**Directions:**
Every line below between the one holding "You are a computer-use agent. 550x1222" and the one holding "Open Muster Dashboard", inclusive, should be copied exactly, and no other line.

Start of Entries supplied

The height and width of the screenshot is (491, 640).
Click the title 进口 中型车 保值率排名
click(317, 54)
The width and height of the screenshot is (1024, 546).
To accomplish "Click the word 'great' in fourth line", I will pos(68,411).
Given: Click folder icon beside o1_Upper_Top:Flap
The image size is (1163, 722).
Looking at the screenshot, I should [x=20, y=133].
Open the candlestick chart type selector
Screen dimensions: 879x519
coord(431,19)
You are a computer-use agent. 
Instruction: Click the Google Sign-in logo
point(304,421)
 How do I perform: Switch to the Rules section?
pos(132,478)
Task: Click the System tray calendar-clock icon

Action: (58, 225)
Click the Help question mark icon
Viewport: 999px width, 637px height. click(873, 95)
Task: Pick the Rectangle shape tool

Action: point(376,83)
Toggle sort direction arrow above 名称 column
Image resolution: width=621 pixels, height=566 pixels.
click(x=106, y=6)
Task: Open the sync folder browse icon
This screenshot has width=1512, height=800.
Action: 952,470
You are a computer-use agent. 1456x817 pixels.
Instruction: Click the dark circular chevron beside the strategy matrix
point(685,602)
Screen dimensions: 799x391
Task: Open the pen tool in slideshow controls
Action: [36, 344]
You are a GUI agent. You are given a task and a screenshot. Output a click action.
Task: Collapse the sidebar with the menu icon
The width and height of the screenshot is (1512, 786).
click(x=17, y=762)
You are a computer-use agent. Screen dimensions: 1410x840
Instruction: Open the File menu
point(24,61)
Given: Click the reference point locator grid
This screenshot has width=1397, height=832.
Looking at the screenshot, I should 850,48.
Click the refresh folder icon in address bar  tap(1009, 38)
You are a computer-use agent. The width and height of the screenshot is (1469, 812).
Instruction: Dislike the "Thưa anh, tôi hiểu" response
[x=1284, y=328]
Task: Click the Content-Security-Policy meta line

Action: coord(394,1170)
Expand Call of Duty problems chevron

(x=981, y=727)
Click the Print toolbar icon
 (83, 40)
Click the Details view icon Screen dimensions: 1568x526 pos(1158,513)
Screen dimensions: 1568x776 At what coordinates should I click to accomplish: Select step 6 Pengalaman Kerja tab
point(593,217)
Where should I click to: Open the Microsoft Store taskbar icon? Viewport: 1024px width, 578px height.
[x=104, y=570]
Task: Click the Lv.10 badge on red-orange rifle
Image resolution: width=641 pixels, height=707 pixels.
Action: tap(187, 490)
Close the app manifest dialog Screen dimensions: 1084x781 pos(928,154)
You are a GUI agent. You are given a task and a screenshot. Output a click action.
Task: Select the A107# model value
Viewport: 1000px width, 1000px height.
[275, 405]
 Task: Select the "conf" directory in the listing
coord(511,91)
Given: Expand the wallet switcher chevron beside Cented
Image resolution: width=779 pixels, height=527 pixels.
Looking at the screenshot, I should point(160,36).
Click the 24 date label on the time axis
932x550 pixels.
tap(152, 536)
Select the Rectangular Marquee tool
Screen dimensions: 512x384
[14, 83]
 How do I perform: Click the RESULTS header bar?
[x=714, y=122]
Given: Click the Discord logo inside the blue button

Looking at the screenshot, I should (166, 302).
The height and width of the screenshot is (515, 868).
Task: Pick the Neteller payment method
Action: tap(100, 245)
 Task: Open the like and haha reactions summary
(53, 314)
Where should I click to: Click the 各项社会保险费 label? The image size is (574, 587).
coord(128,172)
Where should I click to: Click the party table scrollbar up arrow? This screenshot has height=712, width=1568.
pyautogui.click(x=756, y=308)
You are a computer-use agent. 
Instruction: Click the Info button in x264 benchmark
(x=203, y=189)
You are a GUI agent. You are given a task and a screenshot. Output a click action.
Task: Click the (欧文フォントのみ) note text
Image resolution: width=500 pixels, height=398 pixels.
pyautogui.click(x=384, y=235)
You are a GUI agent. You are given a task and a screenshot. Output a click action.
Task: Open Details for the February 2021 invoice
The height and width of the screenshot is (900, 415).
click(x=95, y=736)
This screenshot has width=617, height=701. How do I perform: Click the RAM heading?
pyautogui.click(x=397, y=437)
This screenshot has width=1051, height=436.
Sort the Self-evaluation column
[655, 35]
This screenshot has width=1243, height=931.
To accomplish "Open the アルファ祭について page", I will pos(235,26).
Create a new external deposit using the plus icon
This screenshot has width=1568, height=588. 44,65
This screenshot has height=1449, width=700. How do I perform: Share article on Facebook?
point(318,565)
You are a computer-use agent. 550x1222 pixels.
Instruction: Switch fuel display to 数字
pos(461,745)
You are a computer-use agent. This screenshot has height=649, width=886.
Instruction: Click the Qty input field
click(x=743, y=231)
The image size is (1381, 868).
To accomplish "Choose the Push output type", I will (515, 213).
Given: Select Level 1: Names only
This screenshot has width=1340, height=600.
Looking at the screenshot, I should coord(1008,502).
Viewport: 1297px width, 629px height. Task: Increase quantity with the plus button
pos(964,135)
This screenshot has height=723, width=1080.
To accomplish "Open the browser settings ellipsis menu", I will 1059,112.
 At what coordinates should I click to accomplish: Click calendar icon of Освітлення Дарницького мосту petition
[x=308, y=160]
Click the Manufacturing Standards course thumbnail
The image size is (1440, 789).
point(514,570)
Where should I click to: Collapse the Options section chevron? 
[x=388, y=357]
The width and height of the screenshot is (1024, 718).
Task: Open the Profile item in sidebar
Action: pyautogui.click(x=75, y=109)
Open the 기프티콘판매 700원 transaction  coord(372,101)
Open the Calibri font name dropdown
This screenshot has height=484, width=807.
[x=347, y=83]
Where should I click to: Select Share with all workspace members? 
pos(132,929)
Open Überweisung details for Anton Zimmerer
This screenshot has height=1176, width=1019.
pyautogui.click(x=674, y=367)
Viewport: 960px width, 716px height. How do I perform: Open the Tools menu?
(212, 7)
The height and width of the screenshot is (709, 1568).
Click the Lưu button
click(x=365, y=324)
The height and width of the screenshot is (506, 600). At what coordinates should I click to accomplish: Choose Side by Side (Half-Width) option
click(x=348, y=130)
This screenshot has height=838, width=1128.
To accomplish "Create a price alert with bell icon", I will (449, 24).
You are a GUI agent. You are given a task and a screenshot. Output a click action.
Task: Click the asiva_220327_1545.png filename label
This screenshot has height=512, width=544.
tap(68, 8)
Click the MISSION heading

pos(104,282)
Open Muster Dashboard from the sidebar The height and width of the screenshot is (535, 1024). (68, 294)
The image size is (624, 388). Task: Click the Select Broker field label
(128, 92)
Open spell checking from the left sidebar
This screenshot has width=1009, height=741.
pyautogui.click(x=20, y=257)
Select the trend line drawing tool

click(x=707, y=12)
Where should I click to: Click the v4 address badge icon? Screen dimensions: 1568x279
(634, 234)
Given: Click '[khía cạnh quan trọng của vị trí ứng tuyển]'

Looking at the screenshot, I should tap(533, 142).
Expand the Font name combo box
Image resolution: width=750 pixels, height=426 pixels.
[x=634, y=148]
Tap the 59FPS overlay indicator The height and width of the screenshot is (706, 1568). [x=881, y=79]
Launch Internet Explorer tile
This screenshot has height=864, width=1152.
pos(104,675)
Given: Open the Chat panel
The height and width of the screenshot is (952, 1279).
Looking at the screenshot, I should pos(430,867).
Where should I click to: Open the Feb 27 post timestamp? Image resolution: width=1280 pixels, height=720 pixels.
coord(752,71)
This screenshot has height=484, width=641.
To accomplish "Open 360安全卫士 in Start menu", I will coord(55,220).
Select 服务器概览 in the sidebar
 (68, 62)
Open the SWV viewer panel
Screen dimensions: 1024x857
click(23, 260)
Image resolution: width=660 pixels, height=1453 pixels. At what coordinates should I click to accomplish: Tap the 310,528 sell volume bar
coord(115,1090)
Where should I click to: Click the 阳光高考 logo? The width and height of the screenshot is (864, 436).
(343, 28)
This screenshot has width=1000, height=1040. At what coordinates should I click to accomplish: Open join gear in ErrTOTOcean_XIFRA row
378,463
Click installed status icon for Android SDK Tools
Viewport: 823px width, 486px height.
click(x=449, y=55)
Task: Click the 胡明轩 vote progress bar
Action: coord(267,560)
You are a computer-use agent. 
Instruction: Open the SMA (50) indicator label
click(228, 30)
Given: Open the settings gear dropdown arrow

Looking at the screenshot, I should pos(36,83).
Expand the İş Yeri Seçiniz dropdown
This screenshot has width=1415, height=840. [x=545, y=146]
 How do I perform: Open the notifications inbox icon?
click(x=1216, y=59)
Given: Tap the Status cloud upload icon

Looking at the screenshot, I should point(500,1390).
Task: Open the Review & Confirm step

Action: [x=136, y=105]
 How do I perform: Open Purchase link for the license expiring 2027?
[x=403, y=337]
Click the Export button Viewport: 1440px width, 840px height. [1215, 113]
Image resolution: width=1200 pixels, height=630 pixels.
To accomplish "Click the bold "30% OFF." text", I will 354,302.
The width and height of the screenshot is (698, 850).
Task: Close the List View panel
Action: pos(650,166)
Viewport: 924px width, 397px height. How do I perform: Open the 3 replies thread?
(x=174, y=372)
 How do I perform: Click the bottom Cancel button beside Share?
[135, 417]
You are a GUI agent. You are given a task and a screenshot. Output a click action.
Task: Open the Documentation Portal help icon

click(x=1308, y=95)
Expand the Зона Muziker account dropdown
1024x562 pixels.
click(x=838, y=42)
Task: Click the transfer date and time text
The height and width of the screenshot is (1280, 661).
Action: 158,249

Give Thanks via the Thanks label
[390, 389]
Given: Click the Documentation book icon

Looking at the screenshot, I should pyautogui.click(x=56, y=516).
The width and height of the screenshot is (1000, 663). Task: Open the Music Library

End of Entries supplied

**Solved problem:**
You are a computer-use agent. 550x1222 pixels.
Instruction: Switch fuel display to 数字
pos(461,745)
You are a computer-use agent. This screenshot has height=649, width=886.
Instruction: Click the Qty input field
click(x=743, y=231)
The image size is (1381, 868).
To accomplish "Choose the Push output type", I will (515, 213).
Given: Select Level 1: Names only
This screenshot has width=1340, height=600.
Looking at the screenshot, I should coord(1008,502).
Viewport: 1297px width, 629px height. Task: Increase quantity with the plus button
pos(964,135)
This screenshot has height=723, width=1080.
To accomplish "Open the browser settings ellipsis menu", I will 1059,112.
 At what coordinates should I click to accomplish: Click calendar icon of Освітлення Дарницького мосту petition
[x=308, y=160]
Click the Manufacturing Standards course thumbnail
The image size is (1440, 789).
point(514,570)
Where should I click to: Collapse the Options section chevron? 
[x=388, y=357]
The width and height of the screenshot is (1024, 718).
Task: Open the Profile item in sidebar
Action: pyautogui.click(x=75, y=109)
Open the 기프티콘판매 700원 transaction  coord(372,101)
Open the Calibri font name dropdown
This screenshot has height=484, width=807.
[x=347, y=83]
Where should I click to: Select Share with all workspace members? 
pos(132,929)
Open Überweisung details for Anton Zimmerer
This screenshot has height=1176, width=1019.
pyautogui.click(x=674, y=367)
Viewport: 960px width, 716px height. How do I perform: Open the Tools menu?
(212, 7)
The height and width of the screenshot is (709, 1568).
Click the Lưu button
click(x=365, y=324)
The height and width of the screenshot is (506, 600). At what coordinates should I click to accomplish: Choose Side by Side (Half-Width) option
click(x=348, y=130)
This screenshot has height=838, width=1128.
To accomplish "Create a price alert with bell icon", I will (449, 24).
You are a GUI agent. You are given a task and a screenshot. Output a click action.
Task: Click the asiva_220327_1545.png filename label
This screenshot has height=512, width=544.
tap(68, 8)
Click the MISSION heading

pos(104,282)
Open Muster Dashboard from the sidebar The height and width of the screenshot is (535, 1024). (68, 294)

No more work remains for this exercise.